● EXERCISE REQUIREMENTS
From the entries below, count the lines holding the word "computer" and give nothing but the number.

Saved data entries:
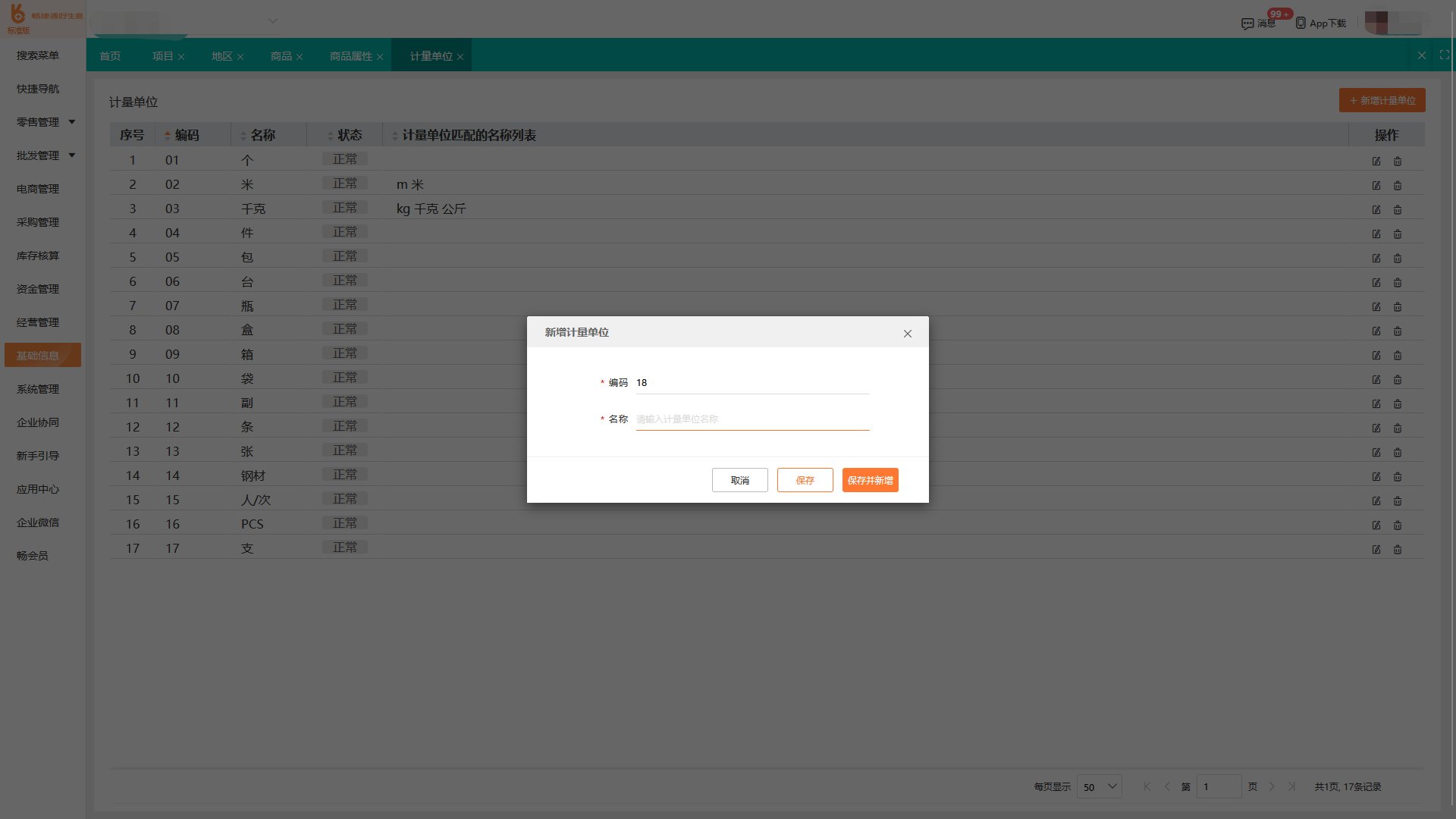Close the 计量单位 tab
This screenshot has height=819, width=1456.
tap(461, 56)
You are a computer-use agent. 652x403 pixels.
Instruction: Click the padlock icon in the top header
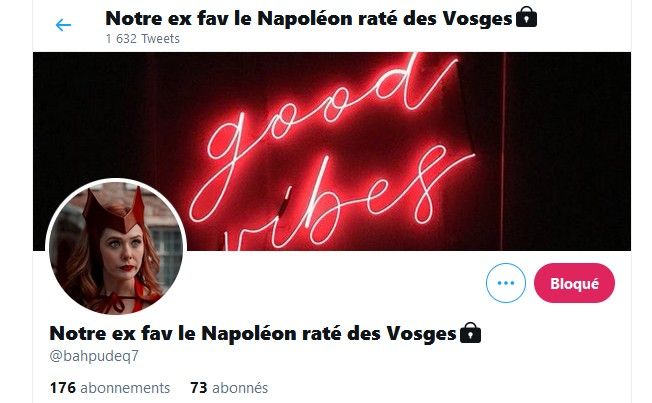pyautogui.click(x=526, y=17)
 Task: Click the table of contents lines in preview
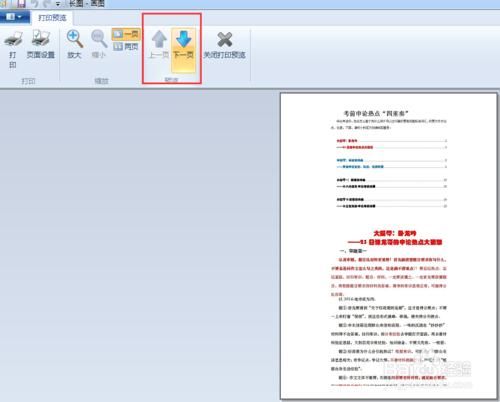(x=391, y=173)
* * *
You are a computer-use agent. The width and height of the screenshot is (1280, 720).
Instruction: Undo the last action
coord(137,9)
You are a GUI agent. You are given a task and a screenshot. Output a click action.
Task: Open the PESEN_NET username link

● SOLVED PROBLEM
2